[[ TEXT EXCERPT, beginning ]]

The new list page first uses the fast, paginated Prometheus State API to fetch the overall structure of the rule groups. This provides the backbone of the list very quickly. Then, to ensure you’re always seeing the most recent information, the UI uses the Config API to enrich this view with the latest, strongly consistent rule data on top of that paginated structure.
This approach does have a trade-off: What happens if you create a rule in a new rule group? It will take some time for that new group to propagate to the State API. To handle this, the UI will immediately display your new rule and an indicator to let you know that changes are still in progress in the background. This propagation typically doesn’t take more than a few seconds, after which the view returns to its fully consistent state.
The quest for a stable identifier
Another significant challenge we had to solve was identifiers. A Prometheus rule cannot be uniquely identified other than by its position within its group, which is not stable. This poses a problem for UI features that require a stable reference, like providing a direct URL to a rule’s edit page.
To solve this, we create a stable “fingerprint” for each rule by generating a hash from its location (namespace, group, name) and its attributes (labels, annotations, and query). This introduced another complication, as the representation of a query can differ between the two APIs. The State API might apply formatting, while the Config API provides the exact, raw version from the database. A hash generated from the State API’s version of a rule might not match one from the Config API’s version.
The rule details and edit pages must show the most up-to-date information, which requires the strong consistency of the Config API. To ensure a link to a rule works correctly, the identifier in the URL must be generated from that same, strongly consistent data. Therefore, we also use the Config API to build these stable identifiers, guaranteeing that the hashed IDs are predictable and work correctly across the application.
Navigating frontend vs. backend filtering
The final piece of the performance puzzle was filtering. Both the State and Config APIs provide very limited filtering capabilities. This means that most of the work to filter rules by name, label, or status has to be done on the frontend.
This poses another interesting challenge when dealing with pagination. Since the filtering happens in the browser, our frontend pagination is not in sync with the backend API’s pagination. For example, to populate a single page of 20 search results in the UI, the frontend might need to query multiple pages from the backend API.

[[ TEXT EXCERPT, end ]]
[[ DATA SECTION, beginning ]]

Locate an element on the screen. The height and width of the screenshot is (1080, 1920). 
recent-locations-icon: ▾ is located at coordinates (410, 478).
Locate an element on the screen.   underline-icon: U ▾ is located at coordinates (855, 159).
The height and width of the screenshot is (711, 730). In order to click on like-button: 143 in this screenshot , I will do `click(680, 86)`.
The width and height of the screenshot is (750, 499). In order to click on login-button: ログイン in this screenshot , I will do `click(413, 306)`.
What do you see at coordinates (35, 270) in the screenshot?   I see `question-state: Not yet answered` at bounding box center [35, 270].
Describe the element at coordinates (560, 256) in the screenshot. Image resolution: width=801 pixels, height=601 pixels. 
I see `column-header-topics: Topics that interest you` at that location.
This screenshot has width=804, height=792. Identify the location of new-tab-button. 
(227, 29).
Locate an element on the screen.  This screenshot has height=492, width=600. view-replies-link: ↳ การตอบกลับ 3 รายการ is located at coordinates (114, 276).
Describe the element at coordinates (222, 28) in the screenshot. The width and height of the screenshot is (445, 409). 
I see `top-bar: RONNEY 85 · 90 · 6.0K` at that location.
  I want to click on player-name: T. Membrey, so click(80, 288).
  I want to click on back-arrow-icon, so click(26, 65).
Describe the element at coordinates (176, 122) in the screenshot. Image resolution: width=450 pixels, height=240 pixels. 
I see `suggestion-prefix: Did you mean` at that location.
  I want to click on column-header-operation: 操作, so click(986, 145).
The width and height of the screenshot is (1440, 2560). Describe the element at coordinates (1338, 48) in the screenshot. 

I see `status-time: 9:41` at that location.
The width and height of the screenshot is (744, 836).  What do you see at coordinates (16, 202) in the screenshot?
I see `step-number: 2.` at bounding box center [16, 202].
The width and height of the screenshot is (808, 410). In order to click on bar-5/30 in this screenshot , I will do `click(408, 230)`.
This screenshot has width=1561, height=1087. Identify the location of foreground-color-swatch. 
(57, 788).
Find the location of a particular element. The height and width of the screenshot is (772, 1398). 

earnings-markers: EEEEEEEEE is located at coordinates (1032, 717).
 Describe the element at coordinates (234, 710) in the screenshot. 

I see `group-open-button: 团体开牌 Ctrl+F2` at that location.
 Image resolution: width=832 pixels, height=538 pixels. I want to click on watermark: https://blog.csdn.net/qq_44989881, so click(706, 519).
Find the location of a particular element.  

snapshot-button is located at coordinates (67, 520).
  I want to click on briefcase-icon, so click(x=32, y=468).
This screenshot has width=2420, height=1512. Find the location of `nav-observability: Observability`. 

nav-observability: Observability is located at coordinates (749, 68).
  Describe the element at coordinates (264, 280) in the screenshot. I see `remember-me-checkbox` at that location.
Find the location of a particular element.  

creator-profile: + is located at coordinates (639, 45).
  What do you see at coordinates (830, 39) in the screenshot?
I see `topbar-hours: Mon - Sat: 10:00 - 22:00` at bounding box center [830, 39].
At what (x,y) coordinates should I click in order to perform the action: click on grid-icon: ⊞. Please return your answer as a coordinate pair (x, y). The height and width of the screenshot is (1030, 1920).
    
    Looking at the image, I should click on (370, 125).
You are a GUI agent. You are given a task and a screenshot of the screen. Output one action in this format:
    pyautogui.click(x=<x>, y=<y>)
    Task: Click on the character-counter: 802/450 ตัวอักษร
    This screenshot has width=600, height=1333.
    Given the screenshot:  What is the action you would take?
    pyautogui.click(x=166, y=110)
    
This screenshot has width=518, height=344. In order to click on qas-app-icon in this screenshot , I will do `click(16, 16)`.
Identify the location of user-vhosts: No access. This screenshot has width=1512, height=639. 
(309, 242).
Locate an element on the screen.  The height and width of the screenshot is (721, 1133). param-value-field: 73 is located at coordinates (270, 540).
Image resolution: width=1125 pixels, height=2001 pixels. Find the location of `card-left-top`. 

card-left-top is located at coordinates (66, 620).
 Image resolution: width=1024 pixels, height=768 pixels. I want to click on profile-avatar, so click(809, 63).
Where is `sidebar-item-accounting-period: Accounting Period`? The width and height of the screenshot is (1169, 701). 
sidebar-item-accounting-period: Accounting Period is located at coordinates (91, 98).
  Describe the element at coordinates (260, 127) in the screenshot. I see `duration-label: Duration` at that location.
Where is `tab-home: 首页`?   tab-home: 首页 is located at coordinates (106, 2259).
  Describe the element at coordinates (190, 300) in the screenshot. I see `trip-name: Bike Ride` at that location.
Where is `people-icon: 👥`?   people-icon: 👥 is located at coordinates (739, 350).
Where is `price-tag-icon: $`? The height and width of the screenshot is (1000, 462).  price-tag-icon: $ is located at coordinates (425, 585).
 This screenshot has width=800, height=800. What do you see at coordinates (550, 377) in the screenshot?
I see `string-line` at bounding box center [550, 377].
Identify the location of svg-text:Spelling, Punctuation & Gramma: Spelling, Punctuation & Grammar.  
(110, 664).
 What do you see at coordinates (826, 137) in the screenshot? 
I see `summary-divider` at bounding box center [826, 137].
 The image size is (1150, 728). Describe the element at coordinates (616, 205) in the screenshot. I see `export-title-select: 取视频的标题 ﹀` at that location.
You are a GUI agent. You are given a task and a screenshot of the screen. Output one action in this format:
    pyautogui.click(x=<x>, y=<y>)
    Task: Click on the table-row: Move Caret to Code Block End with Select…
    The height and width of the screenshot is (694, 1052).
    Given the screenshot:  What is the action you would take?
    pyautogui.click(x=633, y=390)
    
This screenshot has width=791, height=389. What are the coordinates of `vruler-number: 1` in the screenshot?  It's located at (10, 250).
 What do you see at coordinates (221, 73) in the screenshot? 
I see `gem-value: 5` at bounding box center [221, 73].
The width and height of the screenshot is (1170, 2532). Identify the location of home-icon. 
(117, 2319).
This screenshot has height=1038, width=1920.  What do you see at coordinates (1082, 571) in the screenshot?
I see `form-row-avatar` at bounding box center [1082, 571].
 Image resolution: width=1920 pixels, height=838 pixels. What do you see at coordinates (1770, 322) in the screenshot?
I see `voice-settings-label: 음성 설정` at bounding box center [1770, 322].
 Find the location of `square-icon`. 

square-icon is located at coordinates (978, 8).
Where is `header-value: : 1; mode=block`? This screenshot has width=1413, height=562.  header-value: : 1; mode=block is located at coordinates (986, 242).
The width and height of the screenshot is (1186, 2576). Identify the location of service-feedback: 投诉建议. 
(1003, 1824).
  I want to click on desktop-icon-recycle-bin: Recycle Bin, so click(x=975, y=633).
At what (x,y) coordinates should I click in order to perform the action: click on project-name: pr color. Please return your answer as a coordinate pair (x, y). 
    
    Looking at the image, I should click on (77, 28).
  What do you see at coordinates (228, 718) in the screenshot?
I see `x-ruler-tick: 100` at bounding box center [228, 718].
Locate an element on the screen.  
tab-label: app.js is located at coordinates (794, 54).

[[ DATA SECTION, end ]]

* [EXERCISE GOAL] Reproduce word for word part of the text on the rule list page, beginning at the words "Navigating frontend vs." and stopping after "the backend API.". You won't need the material for this.

* [TASK OUTPUT]
Navigating frontend vs. backend filtering
The final piece of the performance puzzle was filtering. Both the State and Config APIs provide very limited filtering capabilities. This means that most of the work to filter rules by name, label, or status has to be done on the frontend.
This poses another interesting challenge when dealing with pagination. Since the filtering happens in the browser, our frontend pagination is not in sync with the backend API’s pagination. For example, to populate a single page of 20 search results in the UI, the frontend might need to query multiple pages from the backend API.